- _Testo fornito_:

+===+

Una cosa mi colpisce dei tuoi lavori: le linee non chiudono mai, come se l’opera non fosse completata. Tra una linea e l’altra si distende la tela. Uno spazio lasciato libero, forse per sottolineare l’evoluzione della persona, lasciando alle linee aperte la possibilità di non definire in maniera marcata ciò che un domani si modificherà. È una mia impressione, ma questi tratti interrotti sono così affascinanti… In alcuni compare il colore che riempie addirittura tutto lo spazio pittorico. Pennellate fluide, vigorose, quasi inquiete. Che succede qui, Linda?
Il processo è lo stesso con il colore, invece di avere la penna o la china, avevo un pennello abbastanza spesso, sentivo il bisogno di registrare qualcosa ed ho cominciato a dare delle pennellate. Nel ritratto ad una mia amica, le pennellate di colore rappresentano un po’ lo stato d’animo che avevamo la sera in cui l’ho dipinta; tutto è stato realizzato nell’immediatezza del momento che vivevo, solo il giallo è venuto dopo, in un secondo momento. In un’altra opera ho cominciato a passare il colore sulla tela, senza un soggetto specifico, mentre ascoltavo la canzone di De Andrè Giovanna D’Arco e dal colore sembrava proprio emergere la figura di Giovanna, come se fosse stata lei a scegliere me per diventare soggetto dell’opera. Il tratto a matita che definisce alcuni contorni del volto l’ho aggiunto dopo, ma buona parte del quadro è nata quasi come una rivelazione.
Ci lasciamo con il dipinto di un telefono, un modo per dire ci sentiamo per le foto del pezzo. Non so se sia più Matisse o più un’opera pop, se non addirittura un object trouvé surrealista, sicuramente è Linda ed è affascinante così.

+===+

- _Consegna 1_:
Puoi modificare il testo sui lavori di Linda da "Il processo è" a "come una rivelazione.", mettendo "sorella" al posto di "amica"?
- _Consegna 2_:
Puoi riprendere il testo sui lavori di Linda e proseguirlo dal punto in cui termina?
Le righe riportate qui non hanno alcun legame con il testo sui lavori di Linda.

- _Righe estratte_:
+===+

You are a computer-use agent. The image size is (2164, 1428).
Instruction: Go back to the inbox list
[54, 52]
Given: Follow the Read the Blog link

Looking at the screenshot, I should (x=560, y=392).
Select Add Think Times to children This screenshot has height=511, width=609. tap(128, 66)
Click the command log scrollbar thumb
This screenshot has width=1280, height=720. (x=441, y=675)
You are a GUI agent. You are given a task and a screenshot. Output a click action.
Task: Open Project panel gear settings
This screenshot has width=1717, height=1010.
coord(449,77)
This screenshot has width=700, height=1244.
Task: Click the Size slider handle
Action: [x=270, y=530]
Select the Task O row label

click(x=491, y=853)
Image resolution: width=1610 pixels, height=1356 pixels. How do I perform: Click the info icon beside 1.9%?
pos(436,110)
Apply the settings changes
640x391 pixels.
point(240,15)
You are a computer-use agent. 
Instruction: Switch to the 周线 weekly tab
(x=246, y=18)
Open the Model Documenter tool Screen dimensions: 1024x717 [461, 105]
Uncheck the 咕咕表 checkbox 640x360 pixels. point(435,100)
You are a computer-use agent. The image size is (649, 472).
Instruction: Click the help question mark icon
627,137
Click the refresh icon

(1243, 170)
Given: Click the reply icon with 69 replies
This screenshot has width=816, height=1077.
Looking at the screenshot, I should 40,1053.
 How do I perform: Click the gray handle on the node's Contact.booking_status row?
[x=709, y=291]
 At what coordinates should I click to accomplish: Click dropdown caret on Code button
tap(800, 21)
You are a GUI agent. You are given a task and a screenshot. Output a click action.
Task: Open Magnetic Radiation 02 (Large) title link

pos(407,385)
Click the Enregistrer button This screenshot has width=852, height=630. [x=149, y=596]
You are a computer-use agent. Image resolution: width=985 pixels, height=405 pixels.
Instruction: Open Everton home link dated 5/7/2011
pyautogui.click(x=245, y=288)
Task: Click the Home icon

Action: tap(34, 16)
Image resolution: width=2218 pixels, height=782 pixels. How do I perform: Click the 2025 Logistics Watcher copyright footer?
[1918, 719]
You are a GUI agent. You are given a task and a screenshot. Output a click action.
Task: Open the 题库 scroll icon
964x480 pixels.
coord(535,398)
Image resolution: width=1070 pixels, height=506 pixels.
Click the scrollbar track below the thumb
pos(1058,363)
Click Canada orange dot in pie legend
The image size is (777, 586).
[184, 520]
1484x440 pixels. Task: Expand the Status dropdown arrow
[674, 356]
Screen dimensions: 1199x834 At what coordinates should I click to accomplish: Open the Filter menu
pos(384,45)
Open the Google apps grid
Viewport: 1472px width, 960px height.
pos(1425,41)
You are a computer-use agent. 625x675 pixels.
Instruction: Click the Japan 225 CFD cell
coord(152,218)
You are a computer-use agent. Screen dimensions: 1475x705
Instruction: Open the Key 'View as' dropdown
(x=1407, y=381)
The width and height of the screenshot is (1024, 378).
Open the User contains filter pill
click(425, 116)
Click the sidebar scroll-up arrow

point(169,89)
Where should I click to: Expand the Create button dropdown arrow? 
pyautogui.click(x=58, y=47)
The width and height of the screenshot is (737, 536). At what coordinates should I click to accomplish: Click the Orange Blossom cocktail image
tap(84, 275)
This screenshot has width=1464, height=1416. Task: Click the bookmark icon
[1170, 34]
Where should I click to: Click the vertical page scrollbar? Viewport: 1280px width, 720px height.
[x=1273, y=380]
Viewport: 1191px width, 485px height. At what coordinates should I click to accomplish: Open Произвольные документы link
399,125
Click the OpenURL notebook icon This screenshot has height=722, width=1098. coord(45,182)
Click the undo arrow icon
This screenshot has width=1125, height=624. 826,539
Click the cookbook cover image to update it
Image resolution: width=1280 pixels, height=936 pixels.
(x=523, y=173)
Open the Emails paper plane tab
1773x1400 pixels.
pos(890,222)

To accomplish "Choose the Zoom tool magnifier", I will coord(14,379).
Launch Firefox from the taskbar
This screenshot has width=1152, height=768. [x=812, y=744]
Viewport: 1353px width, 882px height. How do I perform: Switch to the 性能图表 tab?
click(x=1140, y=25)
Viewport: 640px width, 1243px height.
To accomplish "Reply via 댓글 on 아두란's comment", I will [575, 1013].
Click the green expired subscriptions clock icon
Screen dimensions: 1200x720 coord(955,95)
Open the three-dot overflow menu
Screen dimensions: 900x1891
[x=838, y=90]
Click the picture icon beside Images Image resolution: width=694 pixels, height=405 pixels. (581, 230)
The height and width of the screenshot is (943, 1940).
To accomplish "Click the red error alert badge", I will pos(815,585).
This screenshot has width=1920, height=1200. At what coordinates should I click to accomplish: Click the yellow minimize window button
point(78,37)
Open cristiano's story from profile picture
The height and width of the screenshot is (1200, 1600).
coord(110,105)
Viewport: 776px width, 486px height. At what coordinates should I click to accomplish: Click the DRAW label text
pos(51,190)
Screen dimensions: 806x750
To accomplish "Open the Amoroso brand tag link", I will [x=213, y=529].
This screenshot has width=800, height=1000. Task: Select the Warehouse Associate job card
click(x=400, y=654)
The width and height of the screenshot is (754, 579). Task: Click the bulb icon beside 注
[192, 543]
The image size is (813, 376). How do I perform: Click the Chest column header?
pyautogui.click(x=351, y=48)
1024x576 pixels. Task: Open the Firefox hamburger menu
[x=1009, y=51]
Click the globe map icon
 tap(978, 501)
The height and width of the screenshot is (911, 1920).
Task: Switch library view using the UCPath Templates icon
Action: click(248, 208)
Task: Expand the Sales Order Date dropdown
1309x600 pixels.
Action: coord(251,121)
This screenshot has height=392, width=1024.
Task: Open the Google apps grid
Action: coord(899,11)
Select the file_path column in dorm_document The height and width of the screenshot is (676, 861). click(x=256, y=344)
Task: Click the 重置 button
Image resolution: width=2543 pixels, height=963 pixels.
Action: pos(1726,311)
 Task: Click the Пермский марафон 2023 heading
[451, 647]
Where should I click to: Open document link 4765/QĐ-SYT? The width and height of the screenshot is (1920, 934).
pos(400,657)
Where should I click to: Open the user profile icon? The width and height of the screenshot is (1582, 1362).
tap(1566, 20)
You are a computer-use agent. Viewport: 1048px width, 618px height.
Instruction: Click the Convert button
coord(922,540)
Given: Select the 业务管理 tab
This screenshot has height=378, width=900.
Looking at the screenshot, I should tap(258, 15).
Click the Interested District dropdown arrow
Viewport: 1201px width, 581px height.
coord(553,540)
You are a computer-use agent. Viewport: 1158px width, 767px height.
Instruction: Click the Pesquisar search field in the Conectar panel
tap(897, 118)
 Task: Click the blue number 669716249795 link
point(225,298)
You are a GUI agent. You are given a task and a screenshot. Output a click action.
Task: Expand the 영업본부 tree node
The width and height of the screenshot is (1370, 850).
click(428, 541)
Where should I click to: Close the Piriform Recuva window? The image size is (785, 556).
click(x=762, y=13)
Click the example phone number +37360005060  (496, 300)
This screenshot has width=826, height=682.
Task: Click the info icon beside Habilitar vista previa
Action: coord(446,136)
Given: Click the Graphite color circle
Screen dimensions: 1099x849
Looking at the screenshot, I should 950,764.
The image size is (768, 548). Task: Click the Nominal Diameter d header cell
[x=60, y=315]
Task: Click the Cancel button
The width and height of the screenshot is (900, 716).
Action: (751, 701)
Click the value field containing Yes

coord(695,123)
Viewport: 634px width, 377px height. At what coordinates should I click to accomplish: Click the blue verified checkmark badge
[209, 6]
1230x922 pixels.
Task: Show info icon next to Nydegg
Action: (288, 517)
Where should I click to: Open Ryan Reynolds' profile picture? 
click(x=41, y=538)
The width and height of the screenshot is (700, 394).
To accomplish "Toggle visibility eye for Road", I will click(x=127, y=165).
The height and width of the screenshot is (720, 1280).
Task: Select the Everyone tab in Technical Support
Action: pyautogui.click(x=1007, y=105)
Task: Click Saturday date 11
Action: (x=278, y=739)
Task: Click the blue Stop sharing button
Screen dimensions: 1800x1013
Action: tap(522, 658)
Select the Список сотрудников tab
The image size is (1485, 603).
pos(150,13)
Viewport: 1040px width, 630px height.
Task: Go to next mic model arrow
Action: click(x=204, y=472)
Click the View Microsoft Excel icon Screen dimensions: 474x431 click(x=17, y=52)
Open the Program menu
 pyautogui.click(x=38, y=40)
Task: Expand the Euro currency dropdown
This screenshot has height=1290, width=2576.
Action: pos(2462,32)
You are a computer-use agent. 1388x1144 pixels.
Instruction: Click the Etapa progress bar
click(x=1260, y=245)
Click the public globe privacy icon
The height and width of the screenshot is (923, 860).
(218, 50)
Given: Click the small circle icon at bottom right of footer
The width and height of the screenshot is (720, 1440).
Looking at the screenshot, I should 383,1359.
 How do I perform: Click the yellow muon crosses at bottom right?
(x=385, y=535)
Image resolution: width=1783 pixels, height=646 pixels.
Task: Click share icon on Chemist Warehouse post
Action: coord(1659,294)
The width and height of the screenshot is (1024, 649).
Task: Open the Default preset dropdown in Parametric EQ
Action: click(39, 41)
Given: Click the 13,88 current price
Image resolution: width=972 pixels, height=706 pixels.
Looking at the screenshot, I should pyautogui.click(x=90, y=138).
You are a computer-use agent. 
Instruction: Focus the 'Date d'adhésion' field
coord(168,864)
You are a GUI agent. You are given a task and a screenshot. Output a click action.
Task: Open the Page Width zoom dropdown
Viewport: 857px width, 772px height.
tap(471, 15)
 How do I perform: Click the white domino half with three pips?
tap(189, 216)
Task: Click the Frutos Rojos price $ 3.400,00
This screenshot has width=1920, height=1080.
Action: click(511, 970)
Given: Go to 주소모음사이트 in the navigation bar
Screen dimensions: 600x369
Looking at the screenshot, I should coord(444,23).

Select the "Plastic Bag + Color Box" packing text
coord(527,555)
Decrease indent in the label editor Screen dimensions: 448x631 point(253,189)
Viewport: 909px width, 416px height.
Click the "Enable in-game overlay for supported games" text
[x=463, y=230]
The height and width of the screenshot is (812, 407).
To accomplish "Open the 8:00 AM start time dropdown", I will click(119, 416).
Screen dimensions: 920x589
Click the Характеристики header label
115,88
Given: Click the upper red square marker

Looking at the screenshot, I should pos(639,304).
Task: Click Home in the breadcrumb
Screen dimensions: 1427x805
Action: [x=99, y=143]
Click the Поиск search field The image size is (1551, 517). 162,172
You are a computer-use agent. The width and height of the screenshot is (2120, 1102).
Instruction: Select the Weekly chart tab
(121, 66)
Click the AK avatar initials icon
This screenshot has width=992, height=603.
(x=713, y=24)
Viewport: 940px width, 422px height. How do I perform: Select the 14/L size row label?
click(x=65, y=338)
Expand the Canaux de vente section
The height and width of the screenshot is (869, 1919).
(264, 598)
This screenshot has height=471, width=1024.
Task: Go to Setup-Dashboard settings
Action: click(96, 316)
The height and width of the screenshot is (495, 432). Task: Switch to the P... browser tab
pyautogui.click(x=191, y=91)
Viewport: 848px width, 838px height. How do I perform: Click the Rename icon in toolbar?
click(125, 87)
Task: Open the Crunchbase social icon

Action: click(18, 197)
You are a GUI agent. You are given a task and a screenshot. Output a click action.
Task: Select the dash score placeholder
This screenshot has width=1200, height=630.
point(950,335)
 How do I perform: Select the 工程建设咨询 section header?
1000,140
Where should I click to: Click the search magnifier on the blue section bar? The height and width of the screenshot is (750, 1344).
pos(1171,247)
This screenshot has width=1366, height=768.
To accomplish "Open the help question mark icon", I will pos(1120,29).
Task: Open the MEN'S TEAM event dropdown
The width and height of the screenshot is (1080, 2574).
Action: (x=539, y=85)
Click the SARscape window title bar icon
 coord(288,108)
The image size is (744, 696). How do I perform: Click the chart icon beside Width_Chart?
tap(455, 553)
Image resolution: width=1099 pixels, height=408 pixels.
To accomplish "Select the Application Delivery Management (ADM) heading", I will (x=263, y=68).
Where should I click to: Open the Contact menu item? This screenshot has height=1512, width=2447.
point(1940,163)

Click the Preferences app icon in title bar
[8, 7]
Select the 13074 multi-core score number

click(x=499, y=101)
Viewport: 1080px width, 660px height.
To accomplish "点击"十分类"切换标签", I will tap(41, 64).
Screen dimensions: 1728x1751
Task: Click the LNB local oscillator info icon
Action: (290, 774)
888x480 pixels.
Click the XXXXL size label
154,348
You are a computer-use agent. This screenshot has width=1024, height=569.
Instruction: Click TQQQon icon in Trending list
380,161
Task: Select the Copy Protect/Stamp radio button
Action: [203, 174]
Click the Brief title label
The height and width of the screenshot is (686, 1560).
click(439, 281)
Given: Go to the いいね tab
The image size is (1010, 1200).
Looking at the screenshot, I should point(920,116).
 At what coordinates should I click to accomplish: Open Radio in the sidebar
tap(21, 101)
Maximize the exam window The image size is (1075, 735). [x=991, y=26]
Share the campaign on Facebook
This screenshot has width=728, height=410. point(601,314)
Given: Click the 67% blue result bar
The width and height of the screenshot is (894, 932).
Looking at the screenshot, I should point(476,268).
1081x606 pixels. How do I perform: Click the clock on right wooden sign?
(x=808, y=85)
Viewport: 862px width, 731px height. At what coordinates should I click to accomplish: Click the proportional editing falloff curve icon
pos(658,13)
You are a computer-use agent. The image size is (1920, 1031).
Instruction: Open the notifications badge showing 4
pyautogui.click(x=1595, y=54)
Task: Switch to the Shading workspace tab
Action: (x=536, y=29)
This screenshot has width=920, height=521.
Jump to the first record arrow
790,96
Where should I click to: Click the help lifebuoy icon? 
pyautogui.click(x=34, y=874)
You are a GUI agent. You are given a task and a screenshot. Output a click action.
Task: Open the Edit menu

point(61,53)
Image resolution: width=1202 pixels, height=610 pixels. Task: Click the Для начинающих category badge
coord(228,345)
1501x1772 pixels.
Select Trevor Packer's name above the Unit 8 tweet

+===+

- _Risposta scritta 1_:
Il processo è lo stesso con il colore, invece di avere la penna o la china, avevo un pennello abbastanza spesso, sentivo il bisogno di registrare qualcosa ed ho cominciato a dare delle pennellate. Nel ritratto ad una mia sorella, le pennellate di colore rappresentano un po’ lo stato d’animo che avevamo la sera in cui l’ho dipinta; tutto è stato realizzato nell’immediatezza del momento che vivevo, solo il giallo è venuto dopo, in un secondo momento. In un’altra opera ho cominciato a passare il colore sulla tela, senza un soggetto specifico, mentre ascoltavo la canzone di De Andrè Giovanna D’Arco e dal colore sembrava proprio emergere la figura di Giovanna, come se fosse stata lei a scegliere me per diventare soggetto dell’opera. Il tratto a matita che definisce alcuni contorni del volto l’ho aggiunto dopo, ma buona parte del quadro è nata quasi come una rivelazione.

- _Risposta scritta 2_:
Fuori dalla galleria a pochi passi da Piazza Navona c’è la chiesa di Sant’Andrea Della Valle, all’interno gli splendidi affreschi di Mattia Preti circondano l’altare maggiore. Passo da qui al termine della conversazione in galleria: dopo l’arte contemporanea si può chiudere la giornata con un po’ di pittura del 600. Mattia Preti a partire dal 1680 modificò il suo stile. I contorni dei volumi dei soggetti li dipinse servendosi prevalentemente di mezzi toni, privi di riflessi o particolari che ne amplificassero la nitidezza. Subordinò il dettaglio ad una ricerca di essenzialità, al desiderio di una pittura più spirituale. Non è il caso delle opere di Sant’Andrea della Valle, ma il pensiero corre a Linda, a come ha declinato questa sua intima esigenza di essenzialità. C’è un elemento di forte attrazione in quel suo gesto, nel modo in cui il pennello scorre sul foglio o la tela, in quell’automatismo che quasi richiama la scrittura automatica surrealista, andando oltre per l’intensità dello sguardo, per quell’attenzione istantanea che le permette di penetrare dentro le cose.
Linda mi parlava del duende di Garcia Lorca e devo ammettere che le sue opere sprigionano un’energia misteriosa impossibile da non avvertire, un fascino che non è sfuggito al sig. Paradiso, gallerista mecenate, con una grande esperienza alle spalle, frequentatore dei pittori che hanno scritto parte della storia dell’arte italiana del secondo Novecento, da Tano Festa a Schifano, Guttuso ed altri ancora. Un gallerista bohémien che non scende a compromessi ed apre le porte del suo studio solo quando è realmente convinto di avere artisti validi da presentare.
Riflessioni in movimento come gli occhi che si muovono lungo la serie degli affreschi di Mattia Preti nel presbiterio di Sant’Andrea della Valle, così teatrali ed imponenti, dietro una cupola che è un tripudio di angeli del Lanfranco per l’assunzione della Vergine.
Questi grandi del passato sono un autentico augurio per una giovanissima che inizia a muovere i primi passi, sperando di avere il duende: «Al di là di come andrà la mostra, mi auguro che i miei quadri possano regalare emozioni».
Dall’ 1 aprile 2017 presso la Galleria Sala Blu, via del Teatro della Pace, Roma.